OK so let's talk about camostat, because I'm starting to worry about it as a #COVID19 repurposing candidate. It emerged based on this Cell paper, but a LOT of assumptions are buried in the science.
https://www.cell.com/cell/fulltext/S0092-8674(20)30229-4
That Cell paper calls camostat "calls camostat “a clinically proven inhibitor of the cellular serine protease TMPRSS2” – which is not strictly correct.

It’s a clinically used drug (in Japan)

It has been shown to act on TMPRSS2 indirectly

Separate points. @Dereklowe
So what is camostat used for?

It's a serine protease inhibitor, and in Japan it's approved for treating pancreatitis. In that indiciation, doses are 600 mg are given. Data indicates it acts via anti-inflammatory action: https://www.nature.com/articles/3700203
First – camostat (FOY 305) was not developed as TMPRSS2 inhibitor.

References to later analogs than FOY are shown in https://pubs.acs.org/doi/10.1021/jm00014a003

A panel of serine proteases are tested. 1a in the manuscript is camostat, and the main enzyme inhibited was trypsin (50 nM IC50).
In that paper, camstat was found to inhibit cell entry. It shows:

1. that TMPRSS2 is important for viral entry using genetic approaches

2. that camostat only prevented viral entry when TMPRSS2 was expressed in cells
AT NO POINT HAS ANYONE SHOWN CAMOSTAT TO BE A BIOCHEMICAL INHIBITOR OF TMPRSS2 - THAT I CAN FIND.

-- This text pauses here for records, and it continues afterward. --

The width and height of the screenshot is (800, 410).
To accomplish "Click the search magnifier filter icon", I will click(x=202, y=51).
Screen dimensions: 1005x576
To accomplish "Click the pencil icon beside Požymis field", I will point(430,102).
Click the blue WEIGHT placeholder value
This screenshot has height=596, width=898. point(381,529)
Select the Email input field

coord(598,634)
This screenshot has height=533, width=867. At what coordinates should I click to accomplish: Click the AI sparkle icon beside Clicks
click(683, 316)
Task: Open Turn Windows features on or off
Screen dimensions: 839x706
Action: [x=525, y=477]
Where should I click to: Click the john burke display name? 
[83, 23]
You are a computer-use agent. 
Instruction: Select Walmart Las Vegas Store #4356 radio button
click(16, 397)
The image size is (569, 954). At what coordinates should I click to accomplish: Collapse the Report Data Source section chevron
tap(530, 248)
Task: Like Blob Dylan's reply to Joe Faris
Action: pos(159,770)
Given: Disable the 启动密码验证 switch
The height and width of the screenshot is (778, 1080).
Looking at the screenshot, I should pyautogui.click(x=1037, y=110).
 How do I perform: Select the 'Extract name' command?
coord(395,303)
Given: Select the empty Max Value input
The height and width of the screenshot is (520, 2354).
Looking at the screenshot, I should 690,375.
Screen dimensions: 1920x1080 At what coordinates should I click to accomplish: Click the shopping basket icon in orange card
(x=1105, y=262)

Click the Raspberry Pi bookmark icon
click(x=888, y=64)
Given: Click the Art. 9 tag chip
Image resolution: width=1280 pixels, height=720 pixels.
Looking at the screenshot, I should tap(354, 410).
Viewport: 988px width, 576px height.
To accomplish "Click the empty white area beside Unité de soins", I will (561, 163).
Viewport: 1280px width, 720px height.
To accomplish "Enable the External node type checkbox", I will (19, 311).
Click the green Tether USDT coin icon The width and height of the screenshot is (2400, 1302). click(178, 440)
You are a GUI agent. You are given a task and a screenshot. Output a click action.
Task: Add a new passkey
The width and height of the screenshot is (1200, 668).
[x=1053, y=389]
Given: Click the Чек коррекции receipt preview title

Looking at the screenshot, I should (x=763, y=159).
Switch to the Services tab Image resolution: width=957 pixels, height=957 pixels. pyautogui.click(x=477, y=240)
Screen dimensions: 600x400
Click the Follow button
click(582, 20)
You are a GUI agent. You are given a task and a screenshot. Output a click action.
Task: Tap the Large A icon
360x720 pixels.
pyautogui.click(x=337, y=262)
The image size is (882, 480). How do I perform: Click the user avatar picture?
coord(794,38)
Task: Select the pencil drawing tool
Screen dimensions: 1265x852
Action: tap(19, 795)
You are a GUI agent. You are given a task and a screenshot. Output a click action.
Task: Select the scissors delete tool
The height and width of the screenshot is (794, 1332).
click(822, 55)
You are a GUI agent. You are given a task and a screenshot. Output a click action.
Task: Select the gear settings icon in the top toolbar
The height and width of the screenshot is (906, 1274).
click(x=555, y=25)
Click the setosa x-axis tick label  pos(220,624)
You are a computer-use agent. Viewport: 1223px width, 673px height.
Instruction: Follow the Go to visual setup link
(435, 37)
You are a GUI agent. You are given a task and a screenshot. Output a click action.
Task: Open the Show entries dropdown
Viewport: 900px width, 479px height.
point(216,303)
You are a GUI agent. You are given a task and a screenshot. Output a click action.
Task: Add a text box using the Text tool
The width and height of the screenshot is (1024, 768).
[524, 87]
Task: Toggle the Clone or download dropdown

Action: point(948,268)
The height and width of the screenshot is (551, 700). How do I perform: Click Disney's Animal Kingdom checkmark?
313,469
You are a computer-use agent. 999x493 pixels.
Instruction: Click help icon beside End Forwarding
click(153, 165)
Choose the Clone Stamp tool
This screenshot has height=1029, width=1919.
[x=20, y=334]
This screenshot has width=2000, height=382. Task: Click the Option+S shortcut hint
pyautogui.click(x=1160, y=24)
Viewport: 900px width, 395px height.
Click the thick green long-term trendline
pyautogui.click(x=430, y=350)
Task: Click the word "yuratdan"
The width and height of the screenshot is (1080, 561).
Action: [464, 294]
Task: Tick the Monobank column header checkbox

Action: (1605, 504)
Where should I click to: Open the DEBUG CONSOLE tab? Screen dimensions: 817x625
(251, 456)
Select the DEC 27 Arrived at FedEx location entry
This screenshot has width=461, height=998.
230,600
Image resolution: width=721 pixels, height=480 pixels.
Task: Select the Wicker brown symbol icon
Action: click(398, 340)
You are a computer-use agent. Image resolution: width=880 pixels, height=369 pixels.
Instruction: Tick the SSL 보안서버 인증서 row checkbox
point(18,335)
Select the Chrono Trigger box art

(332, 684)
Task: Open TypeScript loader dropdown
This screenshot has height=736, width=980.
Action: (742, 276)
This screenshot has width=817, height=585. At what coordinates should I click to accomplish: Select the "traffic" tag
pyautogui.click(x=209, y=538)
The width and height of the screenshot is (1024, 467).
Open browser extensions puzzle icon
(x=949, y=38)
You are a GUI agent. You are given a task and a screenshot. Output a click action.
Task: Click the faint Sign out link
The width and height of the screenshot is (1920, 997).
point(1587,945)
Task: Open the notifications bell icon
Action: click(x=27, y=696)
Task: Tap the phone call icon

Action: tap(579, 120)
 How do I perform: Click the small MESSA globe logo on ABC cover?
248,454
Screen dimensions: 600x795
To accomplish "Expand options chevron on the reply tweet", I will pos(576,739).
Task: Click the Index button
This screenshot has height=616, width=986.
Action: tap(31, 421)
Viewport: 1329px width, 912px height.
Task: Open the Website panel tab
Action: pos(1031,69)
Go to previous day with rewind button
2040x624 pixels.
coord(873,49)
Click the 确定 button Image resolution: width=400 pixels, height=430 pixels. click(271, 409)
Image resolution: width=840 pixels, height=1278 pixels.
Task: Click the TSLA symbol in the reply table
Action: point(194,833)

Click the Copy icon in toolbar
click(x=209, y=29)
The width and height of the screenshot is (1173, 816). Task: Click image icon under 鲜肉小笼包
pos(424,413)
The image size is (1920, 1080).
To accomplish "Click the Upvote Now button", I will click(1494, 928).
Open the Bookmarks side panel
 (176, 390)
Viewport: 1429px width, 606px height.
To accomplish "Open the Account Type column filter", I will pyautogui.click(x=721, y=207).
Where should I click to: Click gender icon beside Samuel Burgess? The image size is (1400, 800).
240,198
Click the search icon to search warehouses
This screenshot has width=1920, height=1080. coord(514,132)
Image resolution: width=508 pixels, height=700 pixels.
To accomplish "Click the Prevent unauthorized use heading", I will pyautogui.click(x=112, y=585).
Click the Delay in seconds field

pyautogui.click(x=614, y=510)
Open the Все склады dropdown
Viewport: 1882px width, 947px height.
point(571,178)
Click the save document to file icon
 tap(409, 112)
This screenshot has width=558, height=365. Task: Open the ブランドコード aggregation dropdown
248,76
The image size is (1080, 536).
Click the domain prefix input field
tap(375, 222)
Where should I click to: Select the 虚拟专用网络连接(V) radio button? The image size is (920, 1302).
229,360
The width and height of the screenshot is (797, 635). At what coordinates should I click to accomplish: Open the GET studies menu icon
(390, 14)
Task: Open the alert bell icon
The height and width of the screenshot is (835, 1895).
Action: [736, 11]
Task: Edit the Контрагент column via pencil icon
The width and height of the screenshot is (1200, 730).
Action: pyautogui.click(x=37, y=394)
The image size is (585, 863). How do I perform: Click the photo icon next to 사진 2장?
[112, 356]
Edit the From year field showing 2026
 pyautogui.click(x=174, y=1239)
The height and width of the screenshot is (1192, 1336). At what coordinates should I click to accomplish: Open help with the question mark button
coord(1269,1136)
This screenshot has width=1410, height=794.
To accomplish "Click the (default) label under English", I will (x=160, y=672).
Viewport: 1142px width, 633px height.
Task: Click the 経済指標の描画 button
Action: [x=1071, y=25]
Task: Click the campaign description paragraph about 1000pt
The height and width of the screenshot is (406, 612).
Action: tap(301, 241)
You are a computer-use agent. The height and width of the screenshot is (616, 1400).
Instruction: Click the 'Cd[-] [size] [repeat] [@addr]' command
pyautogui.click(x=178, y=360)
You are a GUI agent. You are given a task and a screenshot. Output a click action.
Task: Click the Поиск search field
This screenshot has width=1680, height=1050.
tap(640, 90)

To be clear: I do not take issue with the data at all.

Only the conclusions.
From a PK point of view it's even more complicated:

Camostat isn't stable:
Parent drug was not detected in human plasma either during or after infusion of 14C-camostat mesylate owing to rapid hydrolysis of the side-chain ester group (t1/2 < 1 min). https://www.tandfonline.com/doi/abs/10.3109/00498259409043223
There's a follow-up study of camostat on MERS, a rewind-repeat compared to the SARS paper, and now camostat is "a TMPRSS2 inibitor":

https://www.ncbi.nlm.nih.gov/pubmed/24027332 
Now getting back to the Cell paper, they are using 100 uM (micromolar) camostat. 100 MICROMOLAR in vitro, a 1 min half-life, and no direct demonstration of target inhibition for a non-specific protease inhibitor.
I can’t find any literature on the primary metabolite FOY-251 as a TMPRSS2 inhibitor - or even testing in vitro on viral entry - but it is described elsewhere as an 'active metabolite' in general studies:
https://www.ncbi.nlm.nih.gov/pubmed/19145783 
So what does all this mean? I want camostat to work in clinical trials for #COVID19, but I worry that no-one has even scratched back through the literature to do due diligence on what #camostat does, and what it was developed for.
Hmm i think @JSheltzer might like this thread actually.